Abstract

In connection with the use of cryogenic liquids in high-speed gas dynamics and high-pressure physics, shock-wave processes in liquid hydrogen were investigated under plane, cylindrical and hemispherical loading. The plane loading of liquid hydrogen consisted of a multicyclic, nearly isentropic compression. A transducer employing a contact electrical effect was used to record this multicyclic compression process between a rigid wall and a flyer, resulting in a sequence of shock steps of decreasing amplitude, whose integrated action is equivalent to the isentropic compression of liquid hydrogen up to 500 kbar. The cylindrical loading was generated by detonating a high-explosive charge enclosing a cylindrical cavity along its axis that was filled with liquid hydrogen. Under these conditions shock velocities up to 13.7 km/sec were recorded, and pressure in the shock-compressed hydrogen reached 90 kbar.

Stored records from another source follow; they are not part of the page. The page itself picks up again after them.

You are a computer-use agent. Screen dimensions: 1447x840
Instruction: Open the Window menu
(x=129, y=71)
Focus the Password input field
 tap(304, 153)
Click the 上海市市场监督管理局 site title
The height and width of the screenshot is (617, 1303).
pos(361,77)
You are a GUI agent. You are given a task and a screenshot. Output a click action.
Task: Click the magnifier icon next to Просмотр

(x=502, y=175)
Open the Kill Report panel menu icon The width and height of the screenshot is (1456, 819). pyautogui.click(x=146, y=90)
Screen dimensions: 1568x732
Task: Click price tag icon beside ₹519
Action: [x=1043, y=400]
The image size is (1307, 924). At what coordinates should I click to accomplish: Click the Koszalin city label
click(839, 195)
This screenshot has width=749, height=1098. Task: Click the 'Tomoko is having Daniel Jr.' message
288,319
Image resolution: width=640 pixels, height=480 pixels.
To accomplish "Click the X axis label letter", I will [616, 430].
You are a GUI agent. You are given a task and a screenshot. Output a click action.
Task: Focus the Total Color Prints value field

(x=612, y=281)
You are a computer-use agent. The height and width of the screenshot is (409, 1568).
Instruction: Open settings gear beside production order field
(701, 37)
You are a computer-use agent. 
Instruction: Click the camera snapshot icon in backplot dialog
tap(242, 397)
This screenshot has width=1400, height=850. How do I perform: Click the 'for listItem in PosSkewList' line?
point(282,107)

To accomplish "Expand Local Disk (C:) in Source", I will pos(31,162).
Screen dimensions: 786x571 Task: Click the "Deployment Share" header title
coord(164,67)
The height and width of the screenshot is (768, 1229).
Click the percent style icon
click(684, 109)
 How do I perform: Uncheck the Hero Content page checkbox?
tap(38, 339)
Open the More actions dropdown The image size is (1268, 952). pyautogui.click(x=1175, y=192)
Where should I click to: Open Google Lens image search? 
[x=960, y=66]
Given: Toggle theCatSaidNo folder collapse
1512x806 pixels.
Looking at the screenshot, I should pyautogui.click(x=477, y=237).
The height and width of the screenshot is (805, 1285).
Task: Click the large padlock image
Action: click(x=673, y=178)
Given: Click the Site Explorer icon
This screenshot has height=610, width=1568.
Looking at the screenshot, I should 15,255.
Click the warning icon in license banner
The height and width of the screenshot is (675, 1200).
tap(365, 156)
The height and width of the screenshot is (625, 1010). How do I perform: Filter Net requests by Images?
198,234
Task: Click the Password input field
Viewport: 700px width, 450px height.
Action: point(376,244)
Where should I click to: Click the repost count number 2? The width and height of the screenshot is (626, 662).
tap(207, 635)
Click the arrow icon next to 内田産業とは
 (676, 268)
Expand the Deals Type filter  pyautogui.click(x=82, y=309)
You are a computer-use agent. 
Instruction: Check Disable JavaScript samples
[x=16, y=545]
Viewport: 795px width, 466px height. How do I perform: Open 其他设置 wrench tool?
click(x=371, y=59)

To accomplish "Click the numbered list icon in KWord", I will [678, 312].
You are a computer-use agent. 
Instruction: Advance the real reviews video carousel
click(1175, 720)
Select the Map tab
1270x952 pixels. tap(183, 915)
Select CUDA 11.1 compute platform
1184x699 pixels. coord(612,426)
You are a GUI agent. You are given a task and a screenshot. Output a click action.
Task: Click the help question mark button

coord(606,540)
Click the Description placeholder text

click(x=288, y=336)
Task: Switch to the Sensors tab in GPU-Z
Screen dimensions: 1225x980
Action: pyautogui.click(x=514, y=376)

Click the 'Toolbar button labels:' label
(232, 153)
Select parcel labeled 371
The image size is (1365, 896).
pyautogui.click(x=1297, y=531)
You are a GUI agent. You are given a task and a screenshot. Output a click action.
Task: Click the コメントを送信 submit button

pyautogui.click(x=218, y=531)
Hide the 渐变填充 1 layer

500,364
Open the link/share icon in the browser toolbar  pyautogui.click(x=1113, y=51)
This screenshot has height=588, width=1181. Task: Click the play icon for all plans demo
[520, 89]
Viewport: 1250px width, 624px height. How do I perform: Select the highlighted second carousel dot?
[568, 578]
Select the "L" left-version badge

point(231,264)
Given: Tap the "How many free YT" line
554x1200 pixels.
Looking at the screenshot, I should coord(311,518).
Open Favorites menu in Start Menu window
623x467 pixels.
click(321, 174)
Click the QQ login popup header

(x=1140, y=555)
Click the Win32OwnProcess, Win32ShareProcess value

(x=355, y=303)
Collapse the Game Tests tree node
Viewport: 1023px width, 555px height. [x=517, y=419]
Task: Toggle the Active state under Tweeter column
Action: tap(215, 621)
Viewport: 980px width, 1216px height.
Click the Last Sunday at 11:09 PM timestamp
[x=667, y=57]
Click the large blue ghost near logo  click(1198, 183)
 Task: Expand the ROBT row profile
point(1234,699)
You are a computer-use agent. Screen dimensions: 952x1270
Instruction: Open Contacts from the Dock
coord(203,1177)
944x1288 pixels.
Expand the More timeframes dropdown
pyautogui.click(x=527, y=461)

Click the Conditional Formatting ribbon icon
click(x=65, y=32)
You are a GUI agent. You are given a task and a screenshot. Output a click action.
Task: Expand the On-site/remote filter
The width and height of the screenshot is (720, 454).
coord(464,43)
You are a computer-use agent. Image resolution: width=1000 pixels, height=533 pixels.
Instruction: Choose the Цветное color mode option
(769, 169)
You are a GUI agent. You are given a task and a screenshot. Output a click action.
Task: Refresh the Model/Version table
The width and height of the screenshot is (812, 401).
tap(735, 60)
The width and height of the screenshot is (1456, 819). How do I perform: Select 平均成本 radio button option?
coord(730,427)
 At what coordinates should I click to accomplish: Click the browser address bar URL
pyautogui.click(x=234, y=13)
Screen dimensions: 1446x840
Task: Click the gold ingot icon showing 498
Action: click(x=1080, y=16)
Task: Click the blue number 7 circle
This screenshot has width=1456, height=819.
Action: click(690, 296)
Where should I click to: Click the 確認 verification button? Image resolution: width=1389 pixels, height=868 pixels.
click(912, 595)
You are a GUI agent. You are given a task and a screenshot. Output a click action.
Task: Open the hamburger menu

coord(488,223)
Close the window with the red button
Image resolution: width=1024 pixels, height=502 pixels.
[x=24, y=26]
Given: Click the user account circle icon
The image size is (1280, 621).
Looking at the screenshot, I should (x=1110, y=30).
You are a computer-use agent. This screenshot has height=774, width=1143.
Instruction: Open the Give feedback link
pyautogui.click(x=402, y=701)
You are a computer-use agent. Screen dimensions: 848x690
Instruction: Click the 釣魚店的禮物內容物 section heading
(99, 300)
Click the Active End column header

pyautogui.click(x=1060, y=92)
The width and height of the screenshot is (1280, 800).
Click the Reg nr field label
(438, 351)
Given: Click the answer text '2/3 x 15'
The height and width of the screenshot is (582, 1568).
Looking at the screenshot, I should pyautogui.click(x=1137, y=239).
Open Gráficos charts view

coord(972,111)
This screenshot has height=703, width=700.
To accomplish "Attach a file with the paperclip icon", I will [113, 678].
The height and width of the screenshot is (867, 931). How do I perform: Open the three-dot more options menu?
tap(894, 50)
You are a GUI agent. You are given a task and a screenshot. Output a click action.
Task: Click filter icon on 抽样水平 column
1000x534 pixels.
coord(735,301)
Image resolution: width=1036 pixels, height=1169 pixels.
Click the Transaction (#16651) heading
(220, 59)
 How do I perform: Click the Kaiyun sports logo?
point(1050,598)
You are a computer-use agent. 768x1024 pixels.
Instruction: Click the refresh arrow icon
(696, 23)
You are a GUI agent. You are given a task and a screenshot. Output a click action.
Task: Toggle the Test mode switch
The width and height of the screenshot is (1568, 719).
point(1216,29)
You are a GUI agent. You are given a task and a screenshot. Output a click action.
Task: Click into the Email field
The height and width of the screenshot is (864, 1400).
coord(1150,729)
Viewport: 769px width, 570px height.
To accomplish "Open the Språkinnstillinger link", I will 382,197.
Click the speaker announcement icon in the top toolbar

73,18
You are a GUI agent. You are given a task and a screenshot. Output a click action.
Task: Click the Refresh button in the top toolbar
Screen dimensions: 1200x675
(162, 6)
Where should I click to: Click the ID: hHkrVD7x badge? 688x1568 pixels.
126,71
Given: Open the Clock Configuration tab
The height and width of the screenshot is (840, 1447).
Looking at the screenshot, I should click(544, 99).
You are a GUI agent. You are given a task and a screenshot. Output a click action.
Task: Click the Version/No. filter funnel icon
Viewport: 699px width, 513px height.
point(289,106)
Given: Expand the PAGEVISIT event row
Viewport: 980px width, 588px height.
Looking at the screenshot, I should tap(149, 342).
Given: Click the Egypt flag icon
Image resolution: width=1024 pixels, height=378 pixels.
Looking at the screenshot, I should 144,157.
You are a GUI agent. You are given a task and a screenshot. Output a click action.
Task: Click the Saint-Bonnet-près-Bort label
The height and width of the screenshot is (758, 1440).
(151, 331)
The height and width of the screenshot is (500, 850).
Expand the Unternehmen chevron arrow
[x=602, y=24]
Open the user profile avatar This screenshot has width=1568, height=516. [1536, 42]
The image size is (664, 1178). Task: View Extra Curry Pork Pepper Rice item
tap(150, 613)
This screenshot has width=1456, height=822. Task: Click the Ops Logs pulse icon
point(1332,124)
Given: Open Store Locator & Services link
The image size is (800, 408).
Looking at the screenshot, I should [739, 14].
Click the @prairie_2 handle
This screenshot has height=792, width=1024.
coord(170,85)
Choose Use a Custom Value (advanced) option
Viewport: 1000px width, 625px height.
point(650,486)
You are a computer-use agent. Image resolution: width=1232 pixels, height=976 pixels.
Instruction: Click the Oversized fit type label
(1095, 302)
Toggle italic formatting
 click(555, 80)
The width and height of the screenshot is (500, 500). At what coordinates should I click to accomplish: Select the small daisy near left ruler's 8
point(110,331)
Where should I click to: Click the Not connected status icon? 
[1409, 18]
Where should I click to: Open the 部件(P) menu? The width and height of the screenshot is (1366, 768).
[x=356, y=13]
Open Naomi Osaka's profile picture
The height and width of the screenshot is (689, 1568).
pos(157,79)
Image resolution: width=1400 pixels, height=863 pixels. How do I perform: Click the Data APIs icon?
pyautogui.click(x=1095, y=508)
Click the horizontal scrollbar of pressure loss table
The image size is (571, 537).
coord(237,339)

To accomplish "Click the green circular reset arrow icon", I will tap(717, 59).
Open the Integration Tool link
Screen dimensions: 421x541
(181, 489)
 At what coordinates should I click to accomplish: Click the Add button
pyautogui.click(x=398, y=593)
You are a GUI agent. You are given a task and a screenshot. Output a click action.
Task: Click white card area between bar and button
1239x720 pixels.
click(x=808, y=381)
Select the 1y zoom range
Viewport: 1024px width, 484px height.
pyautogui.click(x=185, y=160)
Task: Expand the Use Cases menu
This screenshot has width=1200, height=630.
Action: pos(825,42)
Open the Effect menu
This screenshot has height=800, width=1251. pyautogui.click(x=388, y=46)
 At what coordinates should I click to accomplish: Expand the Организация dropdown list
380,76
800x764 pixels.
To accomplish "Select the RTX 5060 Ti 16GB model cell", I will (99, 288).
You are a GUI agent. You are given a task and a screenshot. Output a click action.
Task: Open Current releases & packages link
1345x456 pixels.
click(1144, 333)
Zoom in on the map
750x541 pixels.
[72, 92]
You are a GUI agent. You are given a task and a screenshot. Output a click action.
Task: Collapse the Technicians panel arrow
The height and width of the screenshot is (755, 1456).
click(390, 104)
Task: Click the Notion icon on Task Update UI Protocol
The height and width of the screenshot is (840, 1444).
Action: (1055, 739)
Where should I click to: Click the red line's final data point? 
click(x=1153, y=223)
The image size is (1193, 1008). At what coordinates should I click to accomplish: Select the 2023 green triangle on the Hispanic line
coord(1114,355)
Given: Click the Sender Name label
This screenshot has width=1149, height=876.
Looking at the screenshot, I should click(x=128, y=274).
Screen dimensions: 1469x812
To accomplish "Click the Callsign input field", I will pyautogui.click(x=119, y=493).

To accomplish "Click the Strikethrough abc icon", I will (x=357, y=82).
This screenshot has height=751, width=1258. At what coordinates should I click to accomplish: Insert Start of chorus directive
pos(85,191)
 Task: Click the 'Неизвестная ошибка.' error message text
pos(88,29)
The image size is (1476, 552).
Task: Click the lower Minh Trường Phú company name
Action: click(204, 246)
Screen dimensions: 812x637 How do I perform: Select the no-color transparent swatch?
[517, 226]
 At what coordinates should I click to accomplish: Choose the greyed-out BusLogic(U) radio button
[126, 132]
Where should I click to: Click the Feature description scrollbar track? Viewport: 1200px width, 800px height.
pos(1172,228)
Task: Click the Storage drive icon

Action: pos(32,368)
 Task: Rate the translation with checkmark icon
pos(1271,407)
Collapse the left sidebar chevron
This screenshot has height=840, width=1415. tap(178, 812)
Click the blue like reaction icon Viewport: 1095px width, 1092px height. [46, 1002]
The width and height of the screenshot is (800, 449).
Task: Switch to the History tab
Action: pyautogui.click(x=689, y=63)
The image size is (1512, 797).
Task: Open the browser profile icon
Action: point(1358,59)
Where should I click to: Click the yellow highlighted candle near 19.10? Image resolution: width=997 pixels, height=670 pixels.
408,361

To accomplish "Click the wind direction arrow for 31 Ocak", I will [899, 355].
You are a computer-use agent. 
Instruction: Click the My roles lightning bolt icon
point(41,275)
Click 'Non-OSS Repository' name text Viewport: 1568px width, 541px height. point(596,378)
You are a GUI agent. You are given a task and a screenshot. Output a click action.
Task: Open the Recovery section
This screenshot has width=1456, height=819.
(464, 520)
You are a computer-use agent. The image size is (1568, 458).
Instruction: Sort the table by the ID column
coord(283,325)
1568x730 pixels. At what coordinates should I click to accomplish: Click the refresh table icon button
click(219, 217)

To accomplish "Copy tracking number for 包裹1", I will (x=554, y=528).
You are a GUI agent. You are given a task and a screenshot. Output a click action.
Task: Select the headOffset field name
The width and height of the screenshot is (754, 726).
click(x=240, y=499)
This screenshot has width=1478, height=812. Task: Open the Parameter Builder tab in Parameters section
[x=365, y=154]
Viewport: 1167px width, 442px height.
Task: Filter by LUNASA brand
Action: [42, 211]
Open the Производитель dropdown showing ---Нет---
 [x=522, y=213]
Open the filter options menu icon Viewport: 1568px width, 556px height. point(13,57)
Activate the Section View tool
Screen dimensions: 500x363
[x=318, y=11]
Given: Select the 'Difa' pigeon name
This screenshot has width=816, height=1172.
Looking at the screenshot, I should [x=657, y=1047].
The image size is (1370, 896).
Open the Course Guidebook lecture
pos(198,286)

The formation of a boundary layer and expansion of the cylindrical cavity limited further pressure increases in the column of compressed liquid and lead to a decrease in the flow velocity. The observed increase in detonation velocity is associated with the influence of the channel wave on the detonation regime in the neighboring explosive layers. Under hemispherical loading, an increase in the converging shock velocity from 6 to 20 km/sec was recorded. The final pressure reached 210 kbar, and the total specific energy exceeded 200 kJ/g. During the release of the shock-compressed hydrogen into air at 0.1 torr, shock waves with velocities exceeding 50 km/sec were obtained.